----- EXCERPT TO READ

SATOP IICopyright: © Mario Irrmischer
Situation Awareness During Teleoperation II
- 01.01.2020 to 31.12.2021
- Research Area:
- Human-Robot Interaction
In the DFG-funded project "Situation Awareness during Teleoperation II", concepts of human-robot interaction and cooperation for teleoperation are already being investigated in the second funding phase. With teleoperation as control of a technical system by spatially remote human operators, the flexibility and problem-solving capabilities of human information processing can be combined with the robustness and precision of technical systems. This enables human to work in environments that are difficult to access directly due to their spatial dimensions or hazards. In order to enable interaction that is as fast and error-free as possible, both technical possibilities and human characteristics, such as information processing capabilities or situational awareness, were looked at in the course of the project. One of the central questions is what role multimodality can play in successful interaction.
Teleoperated robotic systems offer numerous advantages, which is why they are used in contexts such as robotic surgery or search-and-rescue missions. For these contexts, where direct human access is often impossible or very dangerous, teleoperated systems represent a symbiosis of human cognitive flexibility, problem-solving ability and processing speed and the precision and robustness of technical systems.
For the optimal use of human-robot interaction and cooperation, the design of the human-machine interface is a central challenge. Signals from the environment of the robotic systems, which often reach the human operators with a considerable delay, must be converted into feedback that enables the successful selection and control of an action. The project is therefore concerned with the question of which signals are fed back to the human operators and how, and how different types of feedback affect performance, situational awareness and telepresence.
The aim of the second project phase of the SATOP project is to investigate the possibilities of multimodal feedback as a design tool for human operators. Multimodal feedback is provided via the visual, acoustic, tactile and haptic sensory channels of humans. A central question is whether and how simultaneously presented, multisensory stimuli influence the performance of operators as well as their situational awareness and telepresence.
In addition, the correlation of multimodality with other performance parameters in navigation will be recorded within the framework of a meta-analytical study for various teleoperation contexts.
Various empirical studies are to be carried out. Virtual environments and systems will be generated with which, for example, the control of a teleoperated rover or drone can be simulated. In these environments, targeted control and feedback concepts can be implemented and compared with each other.
Within the framework of a meta-analysis, studies will be collected using a systematic literature search in which the effect of multimodal feedback (compared to unimodal feedback) on various performance indicators of teleoperation were investigated. Using selected statistical methods, these results will be aggregated to provide a general indicator of the effectiveness of specific combinations of multimodal feedback and to identify potential moderators of the effect of multimodal feedback (i.e., conditions in which multimodality does or does not work).
The project is funded by the Deutsche Forschungsgemeinschaft (DFG).

----------

TASKS TO PERFORM –
[A] Say whether each statement agrees with the SATOP II project description. Answer yes or no, and quote the words of the text that decide it. (i) The project is funded by the Deutsche Forschungsgemeinschaft. (ii) Multimodal feedback in the project uses only the visual and acoustic sensory channels. (iii) The meta-analysis looks at studies that compare multimodal feedback with unimodal feedback.
[B] Reproduce the SATOP II project description from "In addition, the" up to and including "with each other.".

----- INFORMATION PROVIDED

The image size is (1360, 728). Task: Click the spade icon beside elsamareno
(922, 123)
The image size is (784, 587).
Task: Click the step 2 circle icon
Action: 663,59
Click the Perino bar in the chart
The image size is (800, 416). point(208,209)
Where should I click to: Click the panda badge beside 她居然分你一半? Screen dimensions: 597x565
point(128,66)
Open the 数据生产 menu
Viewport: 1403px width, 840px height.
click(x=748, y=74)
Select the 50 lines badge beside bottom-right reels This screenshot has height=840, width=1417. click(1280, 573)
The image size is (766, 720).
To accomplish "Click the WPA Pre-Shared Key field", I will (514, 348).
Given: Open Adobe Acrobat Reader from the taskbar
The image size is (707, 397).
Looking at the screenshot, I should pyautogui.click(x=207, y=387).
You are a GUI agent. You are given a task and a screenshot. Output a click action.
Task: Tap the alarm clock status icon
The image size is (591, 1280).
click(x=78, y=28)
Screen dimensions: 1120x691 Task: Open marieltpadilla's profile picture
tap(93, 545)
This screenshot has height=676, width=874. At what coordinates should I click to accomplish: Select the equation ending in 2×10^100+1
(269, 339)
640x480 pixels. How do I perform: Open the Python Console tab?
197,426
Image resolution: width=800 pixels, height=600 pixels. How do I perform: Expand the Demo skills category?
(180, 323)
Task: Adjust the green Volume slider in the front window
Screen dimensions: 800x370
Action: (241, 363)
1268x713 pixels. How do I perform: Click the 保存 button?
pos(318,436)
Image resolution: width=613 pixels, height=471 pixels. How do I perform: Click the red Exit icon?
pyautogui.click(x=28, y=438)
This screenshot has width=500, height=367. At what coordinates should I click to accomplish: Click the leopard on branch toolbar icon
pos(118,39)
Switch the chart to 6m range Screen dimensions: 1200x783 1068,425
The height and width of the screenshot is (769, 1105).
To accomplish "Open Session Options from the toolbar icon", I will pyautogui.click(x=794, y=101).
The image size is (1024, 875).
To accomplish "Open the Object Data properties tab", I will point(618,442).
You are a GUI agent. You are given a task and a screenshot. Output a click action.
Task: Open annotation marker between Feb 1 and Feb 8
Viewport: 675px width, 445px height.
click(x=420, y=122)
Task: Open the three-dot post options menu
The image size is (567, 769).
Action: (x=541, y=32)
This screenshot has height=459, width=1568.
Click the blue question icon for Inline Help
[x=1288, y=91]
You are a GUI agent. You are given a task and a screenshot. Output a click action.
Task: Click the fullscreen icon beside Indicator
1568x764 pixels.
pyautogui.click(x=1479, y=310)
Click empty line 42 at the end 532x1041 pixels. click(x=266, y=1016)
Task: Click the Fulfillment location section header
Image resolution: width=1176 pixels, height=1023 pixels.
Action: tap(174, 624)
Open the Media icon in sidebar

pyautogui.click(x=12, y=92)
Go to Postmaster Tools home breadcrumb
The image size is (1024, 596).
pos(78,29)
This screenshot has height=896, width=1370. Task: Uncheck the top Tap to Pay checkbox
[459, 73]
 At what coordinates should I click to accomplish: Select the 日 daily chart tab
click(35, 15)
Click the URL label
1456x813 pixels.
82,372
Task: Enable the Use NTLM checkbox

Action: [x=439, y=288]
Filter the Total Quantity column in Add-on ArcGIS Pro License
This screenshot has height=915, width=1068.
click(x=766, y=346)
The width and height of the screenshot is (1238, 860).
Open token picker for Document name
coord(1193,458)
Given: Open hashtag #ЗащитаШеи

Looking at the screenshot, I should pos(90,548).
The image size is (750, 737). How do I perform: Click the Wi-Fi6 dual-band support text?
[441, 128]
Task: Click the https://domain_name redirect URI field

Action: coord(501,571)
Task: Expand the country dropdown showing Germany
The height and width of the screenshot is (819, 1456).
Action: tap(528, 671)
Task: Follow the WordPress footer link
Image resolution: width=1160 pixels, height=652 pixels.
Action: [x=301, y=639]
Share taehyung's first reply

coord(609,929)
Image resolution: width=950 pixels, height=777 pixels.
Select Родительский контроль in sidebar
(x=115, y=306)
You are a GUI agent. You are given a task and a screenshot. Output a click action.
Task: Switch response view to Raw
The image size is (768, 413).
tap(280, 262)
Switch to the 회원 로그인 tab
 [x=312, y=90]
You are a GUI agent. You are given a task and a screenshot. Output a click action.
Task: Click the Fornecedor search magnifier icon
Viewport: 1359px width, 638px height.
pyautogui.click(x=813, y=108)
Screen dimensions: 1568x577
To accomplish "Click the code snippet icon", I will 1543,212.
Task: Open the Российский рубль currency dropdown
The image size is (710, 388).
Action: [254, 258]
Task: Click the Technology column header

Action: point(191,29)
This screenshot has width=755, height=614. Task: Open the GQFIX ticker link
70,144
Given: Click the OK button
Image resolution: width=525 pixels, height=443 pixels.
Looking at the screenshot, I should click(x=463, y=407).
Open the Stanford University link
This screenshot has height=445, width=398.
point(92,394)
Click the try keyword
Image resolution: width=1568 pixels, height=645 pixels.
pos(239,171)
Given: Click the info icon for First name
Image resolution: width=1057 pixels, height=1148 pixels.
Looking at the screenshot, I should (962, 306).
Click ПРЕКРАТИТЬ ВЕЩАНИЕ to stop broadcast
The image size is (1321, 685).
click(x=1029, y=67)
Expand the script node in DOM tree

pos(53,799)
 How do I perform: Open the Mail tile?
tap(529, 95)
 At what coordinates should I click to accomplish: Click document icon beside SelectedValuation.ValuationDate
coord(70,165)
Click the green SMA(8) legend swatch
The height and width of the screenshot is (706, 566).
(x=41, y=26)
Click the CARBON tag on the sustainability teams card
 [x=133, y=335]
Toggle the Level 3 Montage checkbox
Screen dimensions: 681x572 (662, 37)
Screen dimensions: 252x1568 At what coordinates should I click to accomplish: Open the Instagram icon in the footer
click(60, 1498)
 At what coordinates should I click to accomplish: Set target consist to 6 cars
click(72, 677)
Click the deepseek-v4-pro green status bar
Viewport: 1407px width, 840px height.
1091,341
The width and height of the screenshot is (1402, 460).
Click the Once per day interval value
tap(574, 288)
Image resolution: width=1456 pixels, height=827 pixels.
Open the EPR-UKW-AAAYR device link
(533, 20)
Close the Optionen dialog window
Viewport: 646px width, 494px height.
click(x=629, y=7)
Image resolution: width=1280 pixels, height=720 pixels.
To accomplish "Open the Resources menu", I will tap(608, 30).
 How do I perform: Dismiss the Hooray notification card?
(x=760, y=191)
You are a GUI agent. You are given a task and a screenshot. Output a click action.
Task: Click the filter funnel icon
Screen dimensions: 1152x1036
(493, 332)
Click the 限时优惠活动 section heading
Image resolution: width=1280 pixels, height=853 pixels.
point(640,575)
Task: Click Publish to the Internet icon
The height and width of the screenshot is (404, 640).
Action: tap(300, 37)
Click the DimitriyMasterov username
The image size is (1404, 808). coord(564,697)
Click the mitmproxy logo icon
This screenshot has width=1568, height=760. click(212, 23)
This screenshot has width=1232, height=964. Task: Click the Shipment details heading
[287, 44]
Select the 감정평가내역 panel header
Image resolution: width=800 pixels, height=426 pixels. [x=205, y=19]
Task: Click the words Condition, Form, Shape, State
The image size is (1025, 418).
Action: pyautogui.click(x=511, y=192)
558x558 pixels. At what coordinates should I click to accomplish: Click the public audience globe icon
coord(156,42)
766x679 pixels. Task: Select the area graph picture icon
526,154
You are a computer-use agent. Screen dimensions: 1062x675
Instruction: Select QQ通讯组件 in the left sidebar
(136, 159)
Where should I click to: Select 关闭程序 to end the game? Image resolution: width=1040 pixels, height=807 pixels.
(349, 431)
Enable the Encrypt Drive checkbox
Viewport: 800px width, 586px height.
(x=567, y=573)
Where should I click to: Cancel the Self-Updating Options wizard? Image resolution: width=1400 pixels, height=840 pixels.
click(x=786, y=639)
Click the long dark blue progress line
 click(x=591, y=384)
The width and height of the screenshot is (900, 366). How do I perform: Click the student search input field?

----------

ANSWERS TO THE EXERCISES –
[A]
(i) Yes: "The project is funded by the Deutsche Forschungsgemeinschaft (DFG)."
(ii) No: "Multimodal feedback is provided via the visual, acoustic, tactile and haptic sensory channels of humans."
(iii) Yes: "the effect of multimodal feedback (compared to unimodal feedback) on various performance indicators of teleoperation were investigated"

[B]
In addition, the correlation of multimodality with other performance parameters in navigation will be recorded within the framework of a meta-analytical study for various teleoperation contexts.
Various empirical studies are to be carried out. Virtual environments and systems will be generated with which, for example, the control of a teleoperated rover or drone can be simulated. In these environments, targeted control and feedback concepts can be implemented and compared with each other.